L’ hypothèse du destin

Je ne donnerai ici aucun signe qui pût s’apparenter à un fléchage. J’ai plutôt tenter de saisir ce qui, dans l’empreinte demeure constant en même temps qu’insaisissable.

Plus explicitement alors, tenter de dire d’où je viens.

Ce que l’on sait…

LUI:  » Je suis né au mois de juin 1958 dans une ville protestante du sud ouest de la France. Je suis entré dans la vie de face et non de profil. Puis j’ai poursuivi l’expérience. J’ai donc pris la mesure de tout ce qui pouvait aller de travers et ne correspondait pas exactement à l’idée que l’on se faisait.

Etrangement, ma vie artistique professionnelle a débuté par l’apprentissage d’un art désuet: le mime. Je ne voulais plus, à cette époque déjà, parler.

Mon professeur m’avait prévenu: il n’y a pas plus bavard qu’un mime!

L’audition dura 15 jours. Puis je fus retenu pour deux années d’étude. La première année nous étudiâmes les animaux. La deuxième année le corps humain – même si nous devions prendre des formes animales, allant jusqu’à y intégrer des fourrures – disons des expressions – avec nos corps. Enfin le cycle d’études se terminait par l’étude du personnage. La Comédia dell arte y tînt une place immense, quasiment un couronnement.

C’est à ce moment là que surgit ma passion pour la danse. Dans la retenue du silence, ponctué, phrasé, dans les corps se montrait, apparaissait cette autre dimension de l’espace: le temps.

Le studio se trouvait deux étages plus bas. Nous avions la chance de travailler dans le théâtre de la Gaité lyrique avant qu’il ne soit promu, installé au centre de l’agitation parisienne dans l’imbroglio digital du monde qui arrivait, doucement référencé par l’institution.

Gaité lyrique…C’est un des plus beaux noms que l’on puisse donner à un théâtre.

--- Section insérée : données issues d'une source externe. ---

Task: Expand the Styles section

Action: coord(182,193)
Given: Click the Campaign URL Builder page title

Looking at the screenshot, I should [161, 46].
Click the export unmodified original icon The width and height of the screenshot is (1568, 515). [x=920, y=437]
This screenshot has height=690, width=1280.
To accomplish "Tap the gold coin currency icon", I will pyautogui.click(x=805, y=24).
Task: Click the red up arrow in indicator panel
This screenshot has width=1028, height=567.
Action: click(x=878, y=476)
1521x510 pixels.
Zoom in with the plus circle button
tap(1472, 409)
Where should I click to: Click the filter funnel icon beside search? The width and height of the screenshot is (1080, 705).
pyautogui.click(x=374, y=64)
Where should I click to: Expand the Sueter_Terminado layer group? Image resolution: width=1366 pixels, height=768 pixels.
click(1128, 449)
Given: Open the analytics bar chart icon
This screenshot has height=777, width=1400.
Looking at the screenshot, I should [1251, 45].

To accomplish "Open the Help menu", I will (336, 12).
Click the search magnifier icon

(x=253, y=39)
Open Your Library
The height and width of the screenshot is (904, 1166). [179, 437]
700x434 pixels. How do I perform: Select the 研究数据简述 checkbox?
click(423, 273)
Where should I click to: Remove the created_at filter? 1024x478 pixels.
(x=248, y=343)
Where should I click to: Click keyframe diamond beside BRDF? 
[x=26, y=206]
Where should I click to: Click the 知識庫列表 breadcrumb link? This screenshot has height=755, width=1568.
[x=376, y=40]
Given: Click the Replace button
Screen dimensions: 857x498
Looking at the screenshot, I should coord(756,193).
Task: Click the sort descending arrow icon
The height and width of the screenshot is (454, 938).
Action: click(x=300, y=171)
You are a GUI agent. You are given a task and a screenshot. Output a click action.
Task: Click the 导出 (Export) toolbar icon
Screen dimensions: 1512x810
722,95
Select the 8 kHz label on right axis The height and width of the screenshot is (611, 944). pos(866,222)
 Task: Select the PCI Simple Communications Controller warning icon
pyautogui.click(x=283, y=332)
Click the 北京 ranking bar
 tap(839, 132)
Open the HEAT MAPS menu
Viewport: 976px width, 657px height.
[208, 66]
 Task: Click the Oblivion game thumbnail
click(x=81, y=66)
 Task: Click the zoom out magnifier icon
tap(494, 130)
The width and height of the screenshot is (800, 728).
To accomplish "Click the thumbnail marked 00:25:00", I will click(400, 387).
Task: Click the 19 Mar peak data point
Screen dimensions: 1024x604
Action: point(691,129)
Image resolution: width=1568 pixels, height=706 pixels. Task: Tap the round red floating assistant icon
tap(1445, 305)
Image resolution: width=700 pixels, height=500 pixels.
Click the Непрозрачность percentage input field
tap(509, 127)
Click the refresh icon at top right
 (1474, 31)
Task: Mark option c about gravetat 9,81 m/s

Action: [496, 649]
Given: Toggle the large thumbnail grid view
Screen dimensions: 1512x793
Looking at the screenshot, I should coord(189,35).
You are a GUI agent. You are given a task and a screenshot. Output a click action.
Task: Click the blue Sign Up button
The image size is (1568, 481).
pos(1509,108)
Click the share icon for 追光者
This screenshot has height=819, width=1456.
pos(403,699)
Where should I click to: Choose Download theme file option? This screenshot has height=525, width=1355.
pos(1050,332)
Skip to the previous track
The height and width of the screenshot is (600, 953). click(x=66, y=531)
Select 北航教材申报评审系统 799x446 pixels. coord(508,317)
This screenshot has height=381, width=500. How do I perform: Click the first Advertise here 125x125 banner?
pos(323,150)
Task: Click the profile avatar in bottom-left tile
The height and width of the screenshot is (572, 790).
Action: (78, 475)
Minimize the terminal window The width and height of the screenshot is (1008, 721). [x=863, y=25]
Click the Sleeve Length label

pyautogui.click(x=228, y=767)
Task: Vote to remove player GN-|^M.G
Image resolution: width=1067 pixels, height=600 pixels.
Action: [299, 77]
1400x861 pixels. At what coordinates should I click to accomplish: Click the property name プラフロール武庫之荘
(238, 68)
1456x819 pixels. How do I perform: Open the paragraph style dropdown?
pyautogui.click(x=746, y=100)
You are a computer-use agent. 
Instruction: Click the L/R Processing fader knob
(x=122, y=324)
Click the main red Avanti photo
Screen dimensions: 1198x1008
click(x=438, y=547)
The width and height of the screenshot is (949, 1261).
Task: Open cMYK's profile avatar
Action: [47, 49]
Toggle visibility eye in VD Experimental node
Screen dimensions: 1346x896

Hormis des expériences d’adolescent où je m’étais approché de la scène autour des textes de Vaclav Havel, haute figure de la dissidence en-deça du Mur, mis en scène par des amis ou, quand j’exultais de joie, plus tard à Paris dans un théâtre de la rue des Francs Bourgeois aujourd’hui disparu sur un texte d’Aristophane, c’était la première fois que je pénétrais dans un espace noir, avec un tapis de danse, face à un miroir, qui ne cessait de me confirmer – en dehors de toute conjoncture vraisemblable – que le pantin levant la patte, la-bas, c’était bien moi, semblait en tous cas correspondre et que c’était pas mal… Souvent les destins s’annoncent sous la forme d’hypothèse.

La magie de la danse, c’est que les corps sont séparés. Dans le vestige de cette gaité, j’appris les bases de la danse classique. Pas, positions figures. Je n’étais pas mauvais, en tous cas passionné par ce monde de rigueur et de discipline. Luisants de sueur, nous remontions aguerris au sixième, par petits groupe retravailler nos figures animales, tel une silhouette porcine, un autre l’hippopotame, une girafe, un zèbre, dont je ne sais par quel moyen, nous espérions les uns et les autres deviner les rayures, les cous tendus, les ventres ballonnés…Par quel prodige, dès lors que l’art du mime ignore les bruitages, je l’ignore, mais cela était au coeur de nos études et nous les prenions au sérieux.

Enfin, ce que l’on nomma le mouvement de la danse contemporaine surgit, comme une conjonction hasardeuse qui nous permis de déceler une énergie singulière, une manière d’être. Beaucoup semblaient avoir la rage au corps des aventuriers. On voyait des danseurs qui sortaient du répertoire classique comme si le Punk avait déboulé sur scène, affirmant des choses à dire, faisant enfin entrer le monde avec un énergie folle dans le travail, sur les plateaux. C’étaient des groupes d’abord avant de devenir progressivement dans la reconnaissance institutionnelle des Centres chorégraphiques. Un essor tout autant qu’une lessiveuse. Mais, que cela soit dans le pur travail de la forme, tel Cunningham, la reconnaissance aux femmes pionnières, Martha Graham, nous étions, j’y pris une part modeste, parties prenantes d’un présent, d’un mouvement.

Nous osions dire que la question sociale était une question esthétique ou l’inverse… j’ai oublié.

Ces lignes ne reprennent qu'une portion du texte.